Summarize the infrastructure costs text below in three sentences.

SUPPLIED TEXT -
--- begin ---

Infrastructure Costs

My SaaS app comparison:

Simple (Monolith on single server):

Vercel Hobby: $0/month
Postgres: $25/month
Total: $25/month for 10,000 users

Complex (Microservices):

Kubernetes cluster: $200/month
RabbitMQ: $50/month
Redis: $30/month
Monitoring: $50/month
Service mesh: $100/month
Total: $430/month for 10,000 users

ROI of complexity: Negative until you hit scale.

How to Apply Gall's Law Practically

Here's my decision framework:

Starting a New Project

// ✅ Do this first
const app = {
  framework: "Next.js",
  database: "SQLite or Postgres",
  hosting: "Vercel or single VPS",
  architecture: "Monolith",
  queue: "None (add when needed)",
  cache: "None (add when needed)",
};
 
// ❌ Don't do this first
const overengineered = {
  services: ["user", "auth", "api", "worker", "analytics"],
  databases: ["Postgres", "Redis", "MongoDB"],
  infrastructure: ["Kubernetes", "Istio", "Kafka"],
  monitoring: ["Prometheus", "Grafana", "Jaeger"],
};

When You Actually Need Complexity

Ask these questions before adding complexity:

Is this a real problem or a hypothetical one?

// ❌ Hypothetical
"We might need to scale to millions of users";
 
// ✅ Real
"We have 500,000 users and the database is at 80% CPU";

Have you measured it?

// ❌ No data
"This endpoint feels slow";
 
// ✅ Has data
"P95 latency is 3s, target is 500ms, profiler shows DB query takes 2.8s";

Can you solve it simply first?

// ❌ Jump to microservices
"Let's extract this to a separate service";
 
// ✅ Try simple solutions
"Let's add an index / cache this query / optimize the query";

Will it reduce complexity elsewhere?

--- end ---

PROVIDED RECORDS -
--- begin ---

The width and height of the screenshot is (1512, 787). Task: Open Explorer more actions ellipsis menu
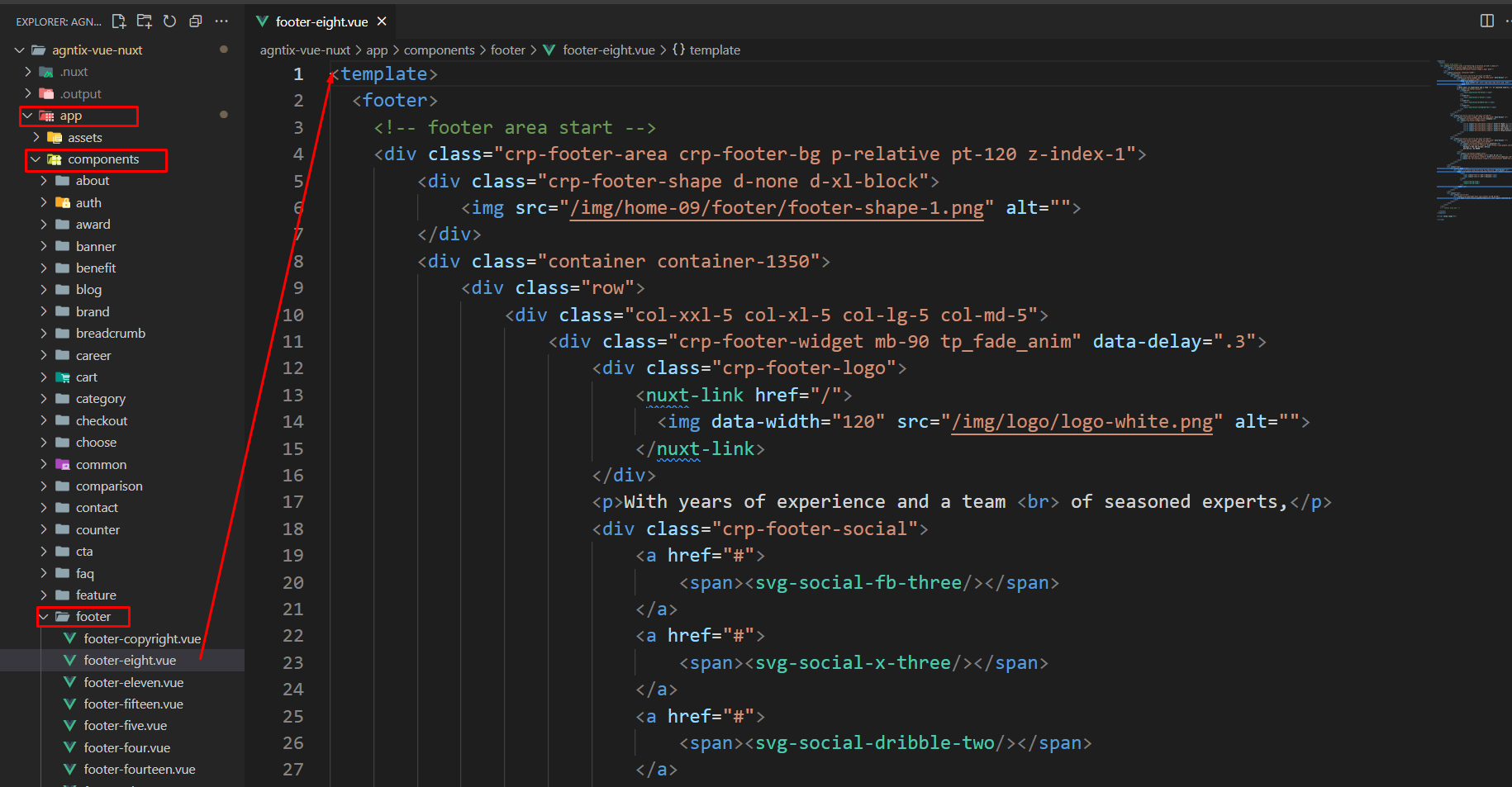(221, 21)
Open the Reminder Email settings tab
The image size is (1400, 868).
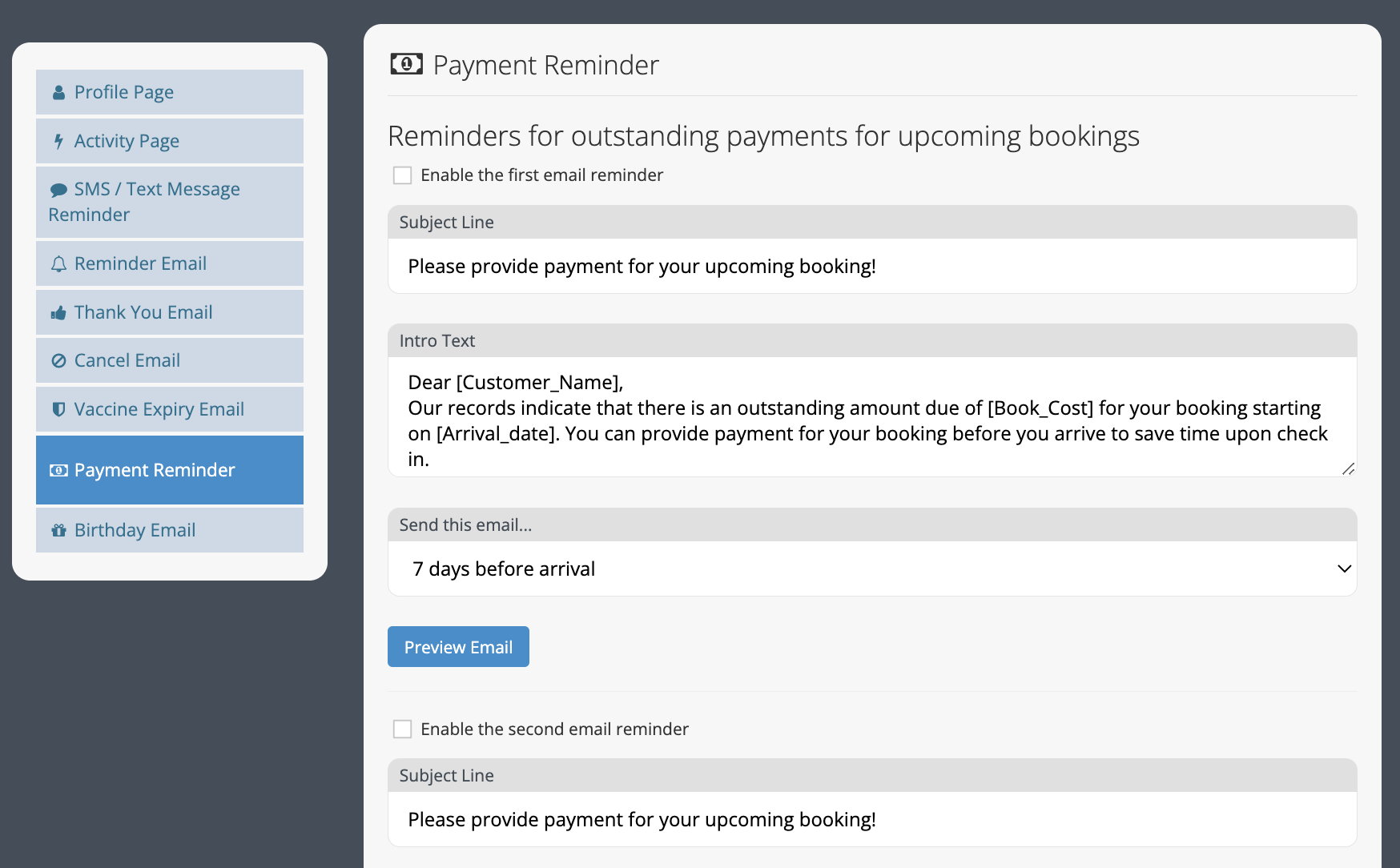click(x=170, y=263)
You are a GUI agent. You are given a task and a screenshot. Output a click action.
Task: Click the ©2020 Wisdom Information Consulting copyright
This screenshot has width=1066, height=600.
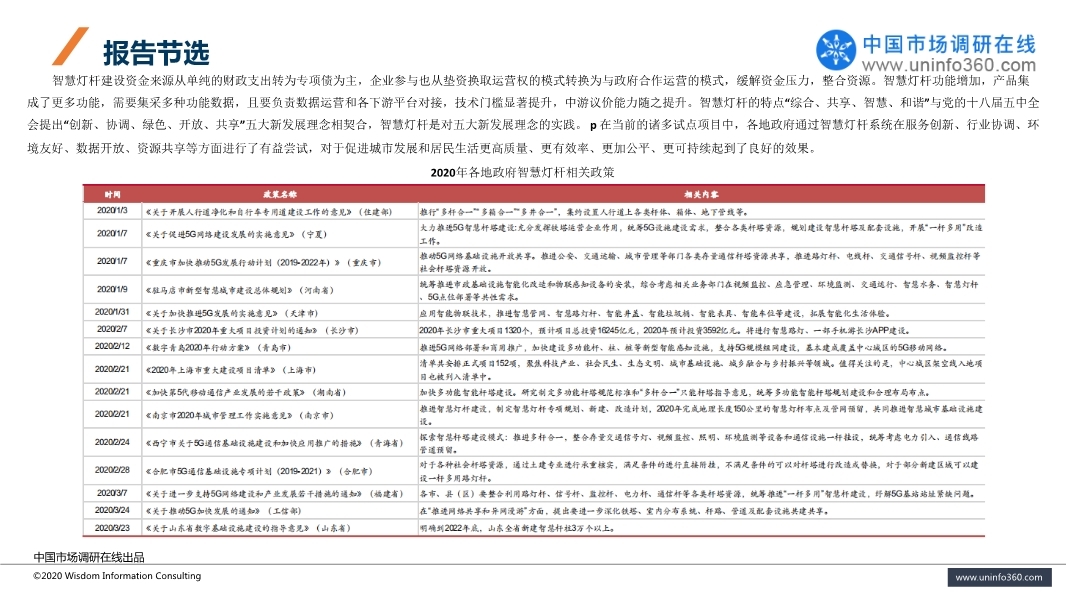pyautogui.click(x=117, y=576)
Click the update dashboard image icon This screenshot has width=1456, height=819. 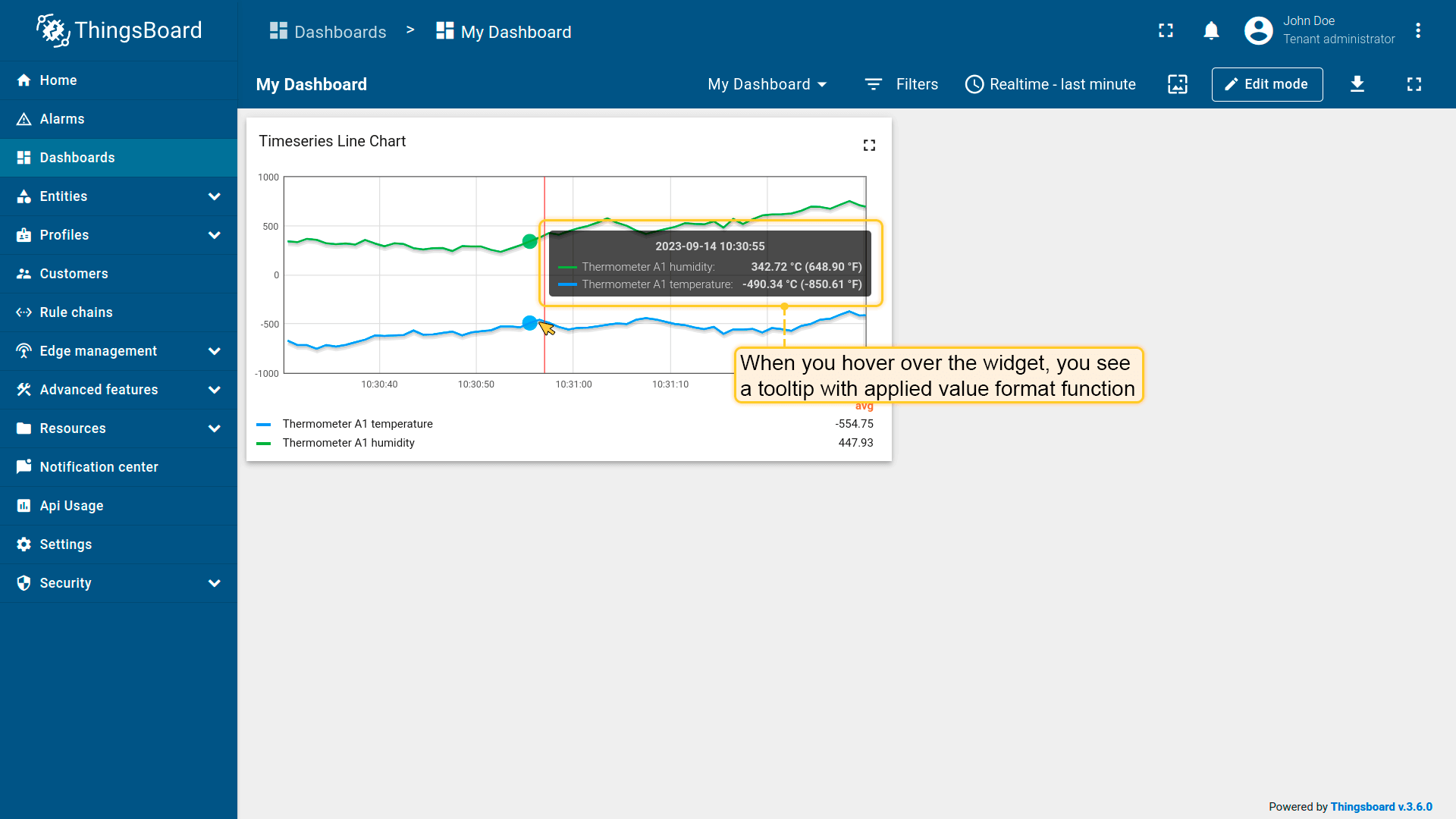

--- end ---

RESULT OF THIS EXERCISE - A comparison for a SaaS app serving 10,000 users puts a monolith on a single server at $25 a month and a microservices setup at $430 a month, and concludes that the return on complexity is negative until you reach scale. To apply Gall's Law, a new project should begin as a monolith built with Next.js, SQLite or Postgres, and Vercel or a single VPS, with a queue and cache added only when needed, rather than starting with many services, databases, Kubernetes, and a full monitoring stack. Before adding complexity, ask whether the problem is real or hypothetical, whether you have measured it, whether a simple fix such as an index, a cache, or query optimization can solve it first, and whether the change will reduce complexity elsewhere.